U.S. intelligence assesses Ukraine war has cost Russia 315,000 casualties – source
2023.12.12 13:33
© Reuters. Members of Ukraine’s National Guard Omega Special Purpose unit fire a mortar toward Russian troops in the front line town of Avdiivka, amid Russia’s attack on Ukraine, in Donetsk region, Ukraine November 8, 2023. Radio Free Europe/Radio Liberty/Serhii Nuz
By Jonathan Landay
WASHINGTON (Reuters) – A declassified U.S. intelligence report assessed that the Ukraine war has cost Russia 315,000 dead and injured troops, or nearly 90% of the personnel it had when the conflict began, a source familiar with the intelligence said on Tuesday.
The report also assessed that Moscow’s losses in personnel and armored vehicles to Ukraine’s military have set back Russia’s military modernization by 18 years, the source said.
The Russian embassy did not immediately respond to a request for comment. Russian defense ministry and Kremlin officials could not immediately be reached for comment.

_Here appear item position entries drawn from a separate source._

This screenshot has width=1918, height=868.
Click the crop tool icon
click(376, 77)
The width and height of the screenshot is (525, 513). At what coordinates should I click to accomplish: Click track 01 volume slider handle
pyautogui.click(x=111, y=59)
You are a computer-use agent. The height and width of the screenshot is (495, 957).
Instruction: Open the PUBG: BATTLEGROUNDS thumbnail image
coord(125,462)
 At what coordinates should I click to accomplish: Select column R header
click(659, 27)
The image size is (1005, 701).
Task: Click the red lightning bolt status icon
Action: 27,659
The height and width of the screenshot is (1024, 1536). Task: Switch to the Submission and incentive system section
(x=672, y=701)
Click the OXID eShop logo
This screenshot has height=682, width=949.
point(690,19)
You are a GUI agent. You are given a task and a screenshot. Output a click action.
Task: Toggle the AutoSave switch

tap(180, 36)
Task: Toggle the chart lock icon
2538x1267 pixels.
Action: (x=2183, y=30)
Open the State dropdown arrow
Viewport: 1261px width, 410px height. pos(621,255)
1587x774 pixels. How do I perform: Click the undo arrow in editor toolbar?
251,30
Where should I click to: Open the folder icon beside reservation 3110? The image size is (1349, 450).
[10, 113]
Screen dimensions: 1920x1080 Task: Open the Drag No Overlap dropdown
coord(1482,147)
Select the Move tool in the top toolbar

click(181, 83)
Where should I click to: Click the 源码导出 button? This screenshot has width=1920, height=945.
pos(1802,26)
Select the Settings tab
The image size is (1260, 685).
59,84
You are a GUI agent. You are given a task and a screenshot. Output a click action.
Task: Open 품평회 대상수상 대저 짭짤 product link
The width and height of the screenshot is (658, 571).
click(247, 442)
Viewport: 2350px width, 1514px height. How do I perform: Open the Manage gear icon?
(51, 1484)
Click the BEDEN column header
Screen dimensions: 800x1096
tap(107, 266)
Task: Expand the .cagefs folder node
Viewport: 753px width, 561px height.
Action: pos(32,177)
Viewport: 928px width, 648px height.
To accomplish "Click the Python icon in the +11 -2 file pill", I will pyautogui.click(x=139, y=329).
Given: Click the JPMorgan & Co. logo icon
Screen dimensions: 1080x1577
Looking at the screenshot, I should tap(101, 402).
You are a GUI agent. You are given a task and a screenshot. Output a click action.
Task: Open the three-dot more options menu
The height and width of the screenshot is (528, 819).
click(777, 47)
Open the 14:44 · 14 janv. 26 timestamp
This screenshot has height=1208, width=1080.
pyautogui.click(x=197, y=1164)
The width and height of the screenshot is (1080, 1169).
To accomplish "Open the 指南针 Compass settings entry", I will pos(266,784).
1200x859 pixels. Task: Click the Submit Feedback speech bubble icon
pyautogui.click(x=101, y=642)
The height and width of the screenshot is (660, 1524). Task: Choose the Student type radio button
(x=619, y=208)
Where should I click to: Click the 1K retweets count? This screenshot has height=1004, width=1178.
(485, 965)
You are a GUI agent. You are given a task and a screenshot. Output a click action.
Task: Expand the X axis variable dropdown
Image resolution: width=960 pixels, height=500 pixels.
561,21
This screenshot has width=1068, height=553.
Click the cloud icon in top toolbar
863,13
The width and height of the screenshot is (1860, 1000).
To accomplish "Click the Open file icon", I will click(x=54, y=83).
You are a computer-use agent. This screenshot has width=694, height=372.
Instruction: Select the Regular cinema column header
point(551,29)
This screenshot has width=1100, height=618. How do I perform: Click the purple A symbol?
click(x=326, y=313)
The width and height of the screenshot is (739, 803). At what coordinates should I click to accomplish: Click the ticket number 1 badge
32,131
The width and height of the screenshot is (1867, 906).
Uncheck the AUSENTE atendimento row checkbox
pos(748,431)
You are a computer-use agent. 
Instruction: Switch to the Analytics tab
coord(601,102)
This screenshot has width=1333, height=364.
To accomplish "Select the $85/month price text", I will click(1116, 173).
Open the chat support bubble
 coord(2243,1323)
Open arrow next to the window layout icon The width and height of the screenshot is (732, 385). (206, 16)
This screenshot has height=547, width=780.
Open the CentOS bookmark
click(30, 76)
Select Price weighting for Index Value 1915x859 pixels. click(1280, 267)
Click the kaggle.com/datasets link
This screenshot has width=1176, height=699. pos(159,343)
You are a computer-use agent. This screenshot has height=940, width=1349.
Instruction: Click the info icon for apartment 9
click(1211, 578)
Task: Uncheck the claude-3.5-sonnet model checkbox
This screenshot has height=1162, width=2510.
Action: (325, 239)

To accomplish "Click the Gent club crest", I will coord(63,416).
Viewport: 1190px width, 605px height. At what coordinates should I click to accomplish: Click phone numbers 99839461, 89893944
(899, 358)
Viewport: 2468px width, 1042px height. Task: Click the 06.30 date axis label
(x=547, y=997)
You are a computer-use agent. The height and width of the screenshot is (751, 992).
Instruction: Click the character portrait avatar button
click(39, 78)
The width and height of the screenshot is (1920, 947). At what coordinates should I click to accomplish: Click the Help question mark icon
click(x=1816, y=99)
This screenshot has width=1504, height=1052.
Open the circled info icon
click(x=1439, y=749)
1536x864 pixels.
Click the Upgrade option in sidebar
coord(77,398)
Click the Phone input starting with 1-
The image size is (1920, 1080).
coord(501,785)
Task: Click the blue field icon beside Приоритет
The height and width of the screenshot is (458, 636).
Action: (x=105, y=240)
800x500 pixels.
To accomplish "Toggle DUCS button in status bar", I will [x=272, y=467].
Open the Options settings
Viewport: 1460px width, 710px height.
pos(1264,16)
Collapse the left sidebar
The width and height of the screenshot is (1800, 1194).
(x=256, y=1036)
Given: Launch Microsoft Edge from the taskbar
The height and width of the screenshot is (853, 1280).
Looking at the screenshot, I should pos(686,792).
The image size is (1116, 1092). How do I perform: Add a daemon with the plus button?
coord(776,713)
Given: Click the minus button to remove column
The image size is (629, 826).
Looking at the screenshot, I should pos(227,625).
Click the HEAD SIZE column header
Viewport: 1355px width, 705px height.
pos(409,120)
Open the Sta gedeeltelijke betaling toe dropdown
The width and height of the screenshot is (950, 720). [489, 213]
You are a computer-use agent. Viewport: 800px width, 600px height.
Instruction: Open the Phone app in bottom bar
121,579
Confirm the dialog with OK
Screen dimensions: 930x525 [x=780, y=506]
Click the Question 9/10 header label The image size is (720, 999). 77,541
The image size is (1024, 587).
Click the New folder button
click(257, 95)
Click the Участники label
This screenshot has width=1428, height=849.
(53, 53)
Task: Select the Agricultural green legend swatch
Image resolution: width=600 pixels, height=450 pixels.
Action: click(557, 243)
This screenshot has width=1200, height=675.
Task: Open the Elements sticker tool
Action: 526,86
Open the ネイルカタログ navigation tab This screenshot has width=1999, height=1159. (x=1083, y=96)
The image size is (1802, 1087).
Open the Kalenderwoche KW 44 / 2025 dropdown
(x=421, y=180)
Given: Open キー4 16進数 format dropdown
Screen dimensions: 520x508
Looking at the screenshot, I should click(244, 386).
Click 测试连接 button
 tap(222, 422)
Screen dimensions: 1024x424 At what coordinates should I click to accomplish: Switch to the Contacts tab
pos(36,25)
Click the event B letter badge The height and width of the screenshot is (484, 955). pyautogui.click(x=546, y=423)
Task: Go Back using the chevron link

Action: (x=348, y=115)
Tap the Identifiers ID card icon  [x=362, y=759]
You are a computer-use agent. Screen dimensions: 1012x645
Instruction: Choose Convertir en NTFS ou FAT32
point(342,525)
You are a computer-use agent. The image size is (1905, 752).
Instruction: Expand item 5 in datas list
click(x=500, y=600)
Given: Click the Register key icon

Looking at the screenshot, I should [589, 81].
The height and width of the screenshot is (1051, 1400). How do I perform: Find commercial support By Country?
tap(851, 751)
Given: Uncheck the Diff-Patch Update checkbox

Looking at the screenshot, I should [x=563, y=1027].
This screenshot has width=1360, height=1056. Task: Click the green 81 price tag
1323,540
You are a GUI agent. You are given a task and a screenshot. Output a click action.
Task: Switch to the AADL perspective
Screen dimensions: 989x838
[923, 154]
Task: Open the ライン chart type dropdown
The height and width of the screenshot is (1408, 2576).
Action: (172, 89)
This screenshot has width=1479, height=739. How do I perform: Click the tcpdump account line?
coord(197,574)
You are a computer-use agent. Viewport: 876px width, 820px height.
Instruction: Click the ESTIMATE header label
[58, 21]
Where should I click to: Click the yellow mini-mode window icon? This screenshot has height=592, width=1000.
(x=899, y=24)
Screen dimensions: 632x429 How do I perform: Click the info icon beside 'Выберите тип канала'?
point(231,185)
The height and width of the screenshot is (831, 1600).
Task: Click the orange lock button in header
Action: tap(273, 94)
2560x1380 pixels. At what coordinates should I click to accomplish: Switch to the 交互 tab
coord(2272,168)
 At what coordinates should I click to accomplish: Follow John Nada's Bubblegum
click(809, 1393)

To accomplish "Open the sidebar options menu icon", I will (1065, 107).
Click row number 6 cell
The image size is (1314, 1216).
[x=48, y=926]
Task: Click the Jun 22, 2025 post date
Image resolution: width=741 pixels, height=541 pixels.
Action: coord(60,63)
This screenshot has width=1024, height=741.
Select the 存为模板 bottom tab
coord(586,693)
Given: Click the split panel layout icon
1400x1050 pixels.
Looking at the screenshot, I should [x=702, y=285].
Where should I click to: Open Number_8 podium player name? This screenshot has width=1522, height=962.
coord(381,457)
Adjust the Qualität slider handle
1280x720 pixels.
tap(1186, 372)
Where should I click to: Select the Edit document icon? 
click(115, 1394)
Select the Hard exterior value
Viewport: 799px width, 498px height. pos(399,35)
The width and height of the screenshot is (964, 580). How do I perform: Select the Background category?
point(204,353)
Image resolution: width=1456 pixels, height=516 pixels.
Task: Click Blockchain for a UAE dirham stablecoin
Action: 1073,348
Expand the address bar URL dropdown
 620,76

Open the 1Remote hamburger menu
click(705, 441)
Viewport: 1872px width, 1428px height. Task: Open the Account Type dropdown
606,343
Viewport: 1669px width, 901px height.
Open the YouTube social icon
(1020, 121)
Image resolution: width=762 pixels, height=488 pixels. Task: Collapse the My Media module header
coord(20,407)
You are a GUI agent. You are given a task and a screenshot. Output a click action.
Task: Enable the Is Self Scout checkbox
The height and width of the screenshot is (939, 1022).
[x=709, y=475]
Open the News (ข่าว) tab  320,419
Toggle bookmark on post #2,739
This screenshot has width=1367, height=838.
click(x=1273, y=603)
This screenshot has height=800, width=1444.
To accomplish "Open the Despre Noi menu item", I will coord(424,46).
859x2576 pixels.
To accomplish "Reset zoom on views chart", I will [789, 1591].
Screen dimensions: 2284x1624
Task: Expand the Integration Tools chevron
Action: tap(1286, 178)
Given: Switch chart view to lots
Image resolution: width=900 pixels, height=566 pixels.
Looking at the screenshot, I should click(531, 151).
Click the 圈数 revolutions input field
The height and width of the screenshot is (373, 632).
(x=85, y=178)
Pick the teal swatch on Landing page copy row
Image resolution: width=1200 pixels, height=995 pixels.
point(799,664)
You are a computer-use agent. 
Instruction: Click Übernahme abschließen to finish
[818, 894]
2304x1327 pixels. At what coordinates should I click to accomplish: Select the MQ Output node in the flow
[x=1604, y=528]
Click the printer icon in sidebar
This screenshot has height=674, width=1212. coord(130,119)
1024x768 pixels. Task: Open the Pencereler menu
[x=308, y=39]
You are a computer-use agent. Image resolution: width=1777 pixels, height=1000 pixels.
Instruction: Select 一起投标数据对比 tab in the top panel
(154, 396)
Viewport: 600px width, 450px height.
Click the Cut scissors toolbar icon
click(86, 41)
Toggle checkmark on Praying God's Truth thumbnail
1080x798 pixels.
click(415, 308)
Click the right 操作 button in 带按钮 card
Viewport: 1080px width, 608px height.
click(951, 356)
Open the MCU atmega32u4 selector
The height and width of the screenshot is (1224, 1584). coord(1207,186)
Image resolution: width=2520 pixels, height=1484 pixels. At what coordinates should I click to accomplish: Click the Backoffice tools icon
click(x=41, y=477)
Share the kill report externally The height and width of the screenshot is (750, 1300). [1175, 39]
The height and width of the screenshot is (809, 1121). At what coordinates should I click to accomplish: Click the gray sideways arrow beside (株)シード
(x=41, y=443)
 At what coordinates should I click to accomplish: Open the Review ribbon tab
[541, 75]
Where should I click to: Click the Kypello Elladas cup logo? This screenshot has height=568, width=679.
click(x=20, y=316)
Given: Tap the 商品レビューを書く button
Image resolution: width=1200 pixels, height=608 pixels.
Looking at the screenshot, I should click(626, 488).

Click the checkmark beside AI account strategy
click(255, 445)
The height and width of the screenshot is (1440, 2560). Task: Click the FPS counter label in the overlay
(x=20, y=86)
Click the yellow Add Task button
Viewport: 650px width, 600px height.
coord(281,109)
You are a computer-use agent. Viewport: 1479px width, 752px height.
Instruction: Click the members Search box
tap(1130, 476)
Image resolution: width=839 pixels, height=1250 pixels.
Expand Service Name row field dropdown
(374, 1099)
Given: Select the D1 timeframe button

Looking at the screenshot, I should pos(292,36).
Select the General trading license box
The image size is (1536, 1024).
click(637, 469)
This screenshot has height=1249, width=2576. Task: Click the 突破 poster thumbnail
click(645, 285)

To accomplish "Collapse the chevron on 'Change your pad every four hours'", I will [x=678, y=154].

The source spoke as Ukrainian President Volodymyr Zelenskiy made a last-ditch plea to U.S. lawmakers on Capitol Hill to keep U.S. military aid flowing to Ukraine, first meeting behind closed doors with U.S. senators.
The source said the recently declassified U.S. intelligence report assessed that Russia began its full-scale invasion of Ukraine in February 2022 with 360,000 personnel.
Since then, the report found, 315,000 Russian troops, or about 87% of the total with which it started the war, have been killed or injured, the source said.
The source said those losses are the reason Russia has been forced to loosen recruitment standards and draft convicts and older civilians to deploy in Ukraine.
“The scale of losses has forced Russia to take extraordinary measures to sustain its ability to fight. Russia declared a partial mobilization of 300,000 personnel in late 2022, and has relaxed standards to allow recruitment of convicts and older civilians,” the assessment said, according to the source.
The Russian army has been left with 1,300 armored vehicles on the battlefield and is having to bolster those forces with T62 tanks produced in the 1970s, the source said.